Since my last post, we’ve added Gamma, who is nearly two at this point. He was once the calmest, happiest baby, but since he’s approaching two years old, he’s decided terrorism is the only way to get what he wants.
Not getting that food off the table he can’t eat because he has FPIES? Quick, toss everything within reach onto the floor, then go rigid, scream bloody murder and throw yourself on the floor! It’s the perfect strategy!

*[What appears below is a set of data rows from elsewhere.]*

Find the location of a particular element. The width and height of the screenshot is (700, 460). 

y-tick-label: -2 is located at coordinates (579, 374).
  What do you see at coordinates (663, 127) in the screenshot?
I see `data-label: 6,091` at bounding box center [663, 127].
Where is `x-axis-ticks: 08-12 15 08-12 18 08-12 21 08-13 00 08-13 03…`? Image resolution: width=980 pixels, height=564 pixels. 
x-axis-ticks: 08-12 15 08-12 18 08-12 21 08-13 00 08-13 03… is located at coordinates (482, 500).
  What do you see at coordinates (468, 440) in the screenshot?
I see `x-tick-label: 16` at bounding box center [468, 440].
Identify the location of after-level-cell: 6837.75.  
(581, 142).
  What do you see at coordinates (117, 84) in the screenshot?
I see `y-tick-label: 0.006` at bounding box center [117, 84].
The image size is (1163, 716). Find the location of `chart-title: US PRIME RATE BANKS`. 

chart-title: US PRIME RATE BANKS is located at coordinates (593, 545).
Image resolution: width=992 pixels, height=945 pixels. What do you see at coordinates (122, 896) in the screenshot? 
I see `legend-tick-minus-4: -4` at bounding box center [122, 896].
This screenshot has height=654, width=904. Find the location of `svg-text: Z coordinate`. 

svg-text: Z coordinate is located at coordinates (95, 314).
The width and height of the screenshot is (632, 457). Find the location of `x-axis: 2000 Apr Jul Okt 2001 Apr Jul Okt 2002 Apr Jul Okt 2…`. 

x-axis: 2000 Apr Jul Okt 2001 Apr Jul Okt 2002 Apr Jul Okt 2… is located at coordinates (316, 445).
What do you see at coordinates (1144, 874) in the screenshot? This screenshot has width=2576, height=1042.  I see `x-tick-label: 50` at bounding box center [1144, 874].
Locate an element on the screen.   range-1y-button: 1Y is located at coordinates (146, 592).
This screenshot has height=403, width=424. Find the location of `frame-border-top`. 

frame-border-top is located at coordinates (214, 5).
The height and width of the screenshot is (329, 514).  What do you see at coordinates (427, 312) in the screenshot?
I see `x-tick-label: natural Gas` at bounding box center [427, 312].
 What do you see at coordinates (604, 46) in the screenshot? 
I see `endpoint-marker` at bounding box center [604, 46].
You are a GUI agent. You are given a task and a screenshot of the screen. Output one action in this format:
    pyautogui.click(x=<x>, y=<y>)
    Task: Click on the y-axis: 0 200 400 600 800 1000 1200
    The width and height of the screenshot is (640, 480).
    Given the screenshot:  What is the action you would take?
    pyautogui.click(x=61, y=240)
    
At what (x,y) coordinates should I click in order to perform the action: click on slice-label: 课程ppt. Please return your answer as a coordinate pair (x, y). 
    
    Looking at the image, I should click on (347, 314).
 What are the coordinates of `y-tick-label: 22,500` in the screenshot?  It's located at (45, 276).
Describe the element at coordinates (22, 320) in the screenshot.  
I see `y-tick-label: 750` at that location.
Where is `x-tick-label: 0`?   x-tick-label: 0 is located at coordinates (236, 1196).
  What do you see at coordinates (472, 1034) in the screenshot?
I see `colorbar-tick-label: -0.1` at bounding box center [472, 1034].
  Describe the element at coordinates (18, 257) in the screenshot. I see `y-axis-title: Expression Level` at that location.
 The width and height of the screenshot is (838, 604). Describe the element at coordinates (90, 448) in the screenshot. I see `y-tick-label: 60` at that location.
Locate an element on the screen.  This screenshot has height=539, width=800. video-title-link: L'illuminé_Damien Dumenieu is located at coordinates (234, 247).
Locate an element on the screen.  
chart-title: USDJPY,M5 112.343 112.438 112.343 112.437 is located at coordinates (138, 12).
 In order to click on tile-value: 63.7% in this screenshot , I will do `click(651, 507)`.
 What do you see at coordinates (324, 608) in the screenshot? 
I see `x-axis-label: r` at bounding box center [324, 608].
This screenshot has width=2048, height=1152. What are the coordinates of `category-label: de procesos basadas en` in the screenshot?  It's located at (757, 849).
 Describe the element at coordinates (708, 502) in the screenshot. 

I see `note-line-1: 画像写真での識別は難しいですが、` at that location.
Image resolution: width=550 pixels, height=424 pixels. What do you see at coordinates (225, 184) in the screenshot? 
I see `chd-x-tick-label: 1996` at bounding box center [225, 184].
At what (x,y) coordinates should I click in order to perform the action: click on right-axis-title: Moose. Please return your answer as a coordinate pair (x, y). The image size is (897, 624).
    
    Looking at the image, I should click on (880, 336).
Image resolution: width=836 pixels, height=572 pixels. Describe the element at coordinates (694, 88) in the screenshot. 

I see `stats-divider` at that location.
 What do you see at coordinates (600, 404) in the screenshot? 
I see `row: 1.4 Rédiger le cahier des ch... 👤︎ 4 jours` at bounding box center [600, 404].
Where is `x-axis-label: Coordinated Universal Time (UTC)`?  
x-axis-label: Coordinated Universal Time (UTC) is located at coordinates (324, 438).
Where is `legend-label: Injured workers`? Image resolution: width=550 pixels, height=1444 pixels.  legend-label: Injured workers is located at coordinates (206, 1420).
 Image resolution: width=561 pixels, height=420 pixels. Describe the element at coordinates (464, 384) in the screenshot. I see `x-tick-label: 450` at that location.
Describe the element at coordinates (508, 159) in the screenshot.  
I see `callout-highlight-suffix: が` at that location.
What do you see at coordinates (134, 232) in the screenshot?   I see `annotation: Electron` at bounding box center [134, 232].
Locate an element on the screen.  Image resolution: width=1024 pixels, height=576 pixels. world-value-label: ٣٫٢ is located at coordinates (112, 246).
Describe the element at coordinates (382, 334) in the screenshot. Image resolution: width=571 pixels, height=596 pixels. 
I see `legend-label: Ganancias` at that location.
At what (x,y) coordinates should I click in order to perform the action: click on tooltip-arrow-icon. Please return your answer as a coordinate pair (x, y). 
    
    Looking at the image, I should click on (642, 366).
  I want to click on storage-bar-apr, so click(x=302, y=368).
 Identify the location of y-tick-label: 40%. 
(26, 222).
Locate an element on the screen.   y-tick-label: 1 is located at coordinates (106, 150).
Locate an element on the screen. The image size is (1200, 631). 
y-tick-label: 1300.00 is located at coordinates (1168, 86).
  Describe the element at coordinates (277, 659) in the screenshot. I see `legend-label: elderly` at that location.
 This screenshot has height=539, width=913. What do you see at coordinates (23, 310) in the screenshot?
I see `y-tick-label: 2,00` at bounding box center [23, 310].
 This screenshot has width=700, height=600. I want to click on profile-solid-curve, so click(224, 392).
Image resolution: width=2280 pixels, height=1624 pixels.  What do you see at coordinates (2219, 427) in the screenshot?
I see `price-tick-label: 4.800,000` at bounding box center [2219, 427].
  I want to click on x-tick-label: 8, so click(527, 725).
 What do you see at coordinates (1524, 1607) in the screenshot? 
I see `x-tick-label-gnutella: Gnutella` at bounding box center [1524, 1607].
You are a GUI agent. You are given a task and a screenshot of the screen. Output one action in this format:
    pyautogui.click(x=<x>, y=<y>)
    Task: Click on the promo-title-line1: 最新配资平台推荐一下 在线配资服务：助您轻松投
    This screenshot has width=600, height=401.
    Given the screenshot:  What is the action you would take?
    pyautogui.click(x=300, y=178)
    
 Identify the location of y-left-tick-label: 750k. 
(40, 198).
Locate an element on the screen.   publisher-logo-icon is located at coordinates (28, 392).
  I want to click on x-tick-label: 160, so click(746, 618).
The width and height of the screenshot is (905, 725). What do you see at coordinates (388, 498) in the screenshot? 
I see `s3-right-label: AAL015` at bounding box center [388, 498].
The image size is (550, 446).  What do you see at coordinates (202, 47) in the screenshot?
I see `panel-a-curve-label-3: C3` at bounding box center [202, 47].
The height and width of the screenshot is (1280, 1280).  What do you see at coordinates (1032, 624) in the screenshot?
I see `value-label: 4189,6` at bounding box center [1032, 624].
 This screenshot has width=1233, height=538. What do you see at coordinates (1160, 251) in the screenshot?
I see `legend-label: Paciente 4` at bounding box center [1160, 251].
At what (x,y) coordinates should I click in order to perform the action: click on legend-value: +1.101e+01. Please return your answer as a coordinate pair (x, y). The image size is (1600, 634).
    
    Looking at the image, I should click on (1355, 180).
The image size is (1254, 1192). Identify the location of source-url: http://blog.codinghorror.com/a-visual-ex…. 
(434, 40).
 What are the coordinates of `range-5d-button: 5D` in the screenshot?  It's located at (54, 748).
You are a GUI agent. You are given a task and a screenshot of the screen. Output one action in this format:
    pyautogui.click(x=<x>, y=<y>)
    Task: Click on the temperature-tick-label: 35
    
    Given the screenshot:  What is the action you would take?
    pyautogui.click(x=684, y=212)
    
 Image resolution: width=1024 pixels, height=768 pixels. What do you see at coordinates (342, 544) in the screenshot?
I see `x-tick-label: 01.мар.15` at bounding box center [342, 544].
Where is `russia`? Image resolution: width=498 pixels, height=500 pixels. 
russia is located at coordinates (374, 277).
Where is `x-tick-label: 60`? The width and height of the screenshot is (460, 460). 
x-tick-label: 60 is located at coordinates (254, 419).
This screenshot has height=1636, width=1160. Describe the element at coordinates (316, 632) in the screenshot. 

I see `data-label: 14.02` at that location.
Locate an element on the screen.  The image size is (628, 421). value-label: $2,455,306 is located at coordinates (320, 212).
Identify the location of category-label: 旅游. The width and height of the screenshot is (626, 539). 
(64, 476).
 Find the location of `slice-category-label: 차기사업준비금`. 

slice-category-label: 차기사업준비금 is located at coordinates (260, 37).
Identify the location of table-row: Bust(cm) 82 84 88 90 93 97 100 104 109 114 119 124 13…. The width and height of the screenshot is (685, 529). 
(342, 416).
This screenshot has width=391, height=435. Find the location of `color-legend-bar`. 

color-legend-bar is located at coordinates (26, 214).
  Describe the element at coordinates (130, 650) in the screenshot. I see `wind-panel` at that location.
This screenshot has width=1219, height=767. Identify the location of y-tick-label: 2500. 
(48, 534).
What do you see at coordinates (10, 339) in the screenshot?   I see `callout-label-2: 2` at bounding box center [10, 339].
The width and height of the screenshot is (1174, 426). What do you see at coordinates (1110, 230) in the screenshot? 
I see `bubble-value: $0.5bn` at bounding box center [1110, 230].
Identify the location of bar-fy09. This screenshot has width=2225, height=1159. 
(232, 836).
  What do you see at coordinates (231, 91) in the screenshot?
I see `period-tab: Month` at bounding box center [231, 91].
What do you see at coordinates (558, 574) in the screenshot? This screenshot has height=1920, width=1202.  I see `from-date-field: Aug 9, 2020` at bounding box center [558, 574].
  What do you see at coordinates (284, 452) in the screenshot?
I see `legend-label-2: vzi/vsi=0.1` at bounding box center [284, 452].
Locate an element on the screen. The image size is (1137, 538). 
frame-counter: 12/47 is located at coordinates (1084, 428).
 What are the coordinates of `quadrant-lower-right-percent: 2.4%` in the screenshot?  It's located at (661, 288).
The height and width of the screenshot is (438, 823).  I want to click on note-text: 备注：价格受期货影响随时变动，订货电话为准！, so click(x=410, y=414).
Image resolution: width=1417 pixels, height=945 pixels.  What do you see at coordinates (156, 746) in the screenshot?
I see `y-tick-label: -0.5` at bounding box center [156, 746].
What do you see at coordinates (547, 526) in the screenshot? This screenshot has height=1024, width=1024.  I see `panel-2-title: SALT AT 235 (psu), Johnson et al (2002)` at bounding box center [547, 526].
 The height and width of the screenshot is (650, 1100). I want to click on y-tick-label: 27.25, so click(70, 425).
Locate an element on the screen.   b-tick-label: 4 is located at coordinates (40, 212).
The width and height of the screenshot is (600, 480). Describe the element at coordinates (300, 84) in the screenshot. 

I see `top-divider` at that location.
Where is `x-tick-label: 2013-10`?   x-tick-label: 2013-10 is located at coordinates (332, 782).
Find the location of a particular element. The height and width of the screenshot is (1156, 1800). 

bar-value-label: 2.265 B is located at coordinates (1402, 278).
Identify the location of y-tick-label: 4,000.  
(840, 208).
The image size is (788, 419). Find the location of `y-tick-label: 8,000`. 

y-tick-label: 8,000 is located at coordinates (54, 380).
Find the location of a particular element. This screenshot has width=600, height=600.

I read an article recently that said toddler brains look the same as adult brains on LSD. I believe this completely and have added it to my parenting playbook. Toddler acting up? What’s something that would distract an adult on LSD? Lights worked well during young toddlerhood. Bizarre noises, facial expressions and spinning him wildly around seem to be the thing now. Asking him where various body parts an animals have mixed results. Your mileage will vary.
As for our other children, Beta has started kindergarten at the local public school. We tried having her home after one year at preschool to “see how it would go.” We learned that she talks way too much and needs a lot more kids to play with than we can adequately provide. Since the public school has the closest Kindergarten, we’re taking her there. We haven’t decided if this is the long-term plan. We’re open to homeschooling her if that’s what she wants, we’re open to sending her to public school, private school is even an option if we can find one that is close by and not horribly expensive. So far, she shows none of the signs of dyslexia Alpha has and finds phonics and phonemes to be completely normal and acceptable.
Alpha, meanwhile, is still homeschooled. He shows no desire to go to school even though we told him that if he wants to go, he can. He doesn’t have to stay home. Nope. He’s happy and progressing. We spent 1.5 years teaching him phonics using an in-depth kinesthetic phonics program to help him connect letters and sounds. He now reads very well and eagerly with things that he wants to read. We’ve moved on to learning grammar and spelling, using AVKO Sequential spelling, which he hates. It’s nothing personal, really. He’s not a fan of doing anything that is challenging. He does well with spelling, however, and is progressing. Finding a good grammar program has been more challenging and, for the moment, we’re using Khan Academy and heavily modifying English for the Thoughtful child to suit our needs. Math continues to be Singapore Math 3 and we’ve had some conflicts over his insistence on adding three-digit numbers in his head. It works, except for when it doesn’t and I have to keep insisting he write things out and do carrying even one problems where he can conceivably do without this so that he gets used to it and can use it when he needs it. For history, we’ve moved into early modern, which is exciting because we live in New England and can easily head over to Revolutionary War sites and visit Plimoth Plantation. Science is chemistry this year and he’s also learning typing. Extracurricular include Finnish, German, Gymnastics, Art and swimming
This all makes for a very busy schedule.
We still have chickens. Different ones then before led by a different Rooster, whom we’ve dubbed Sir Robin. He was raised with a bunch of other cockerels, which is fantastic because it has made him a gigantic pussy. He’s afraid of everyone, except for the hens. He even runs away from Gamma when he approaches. While this does make him hard to catch, it’s a nice change from the aggressive assholes we’ve had in the past.
Our ducks were unfortunately murdered by a weasel who squeezed into their coop, but since the drought in the Northeast has eliminated our pond, it’s just as well.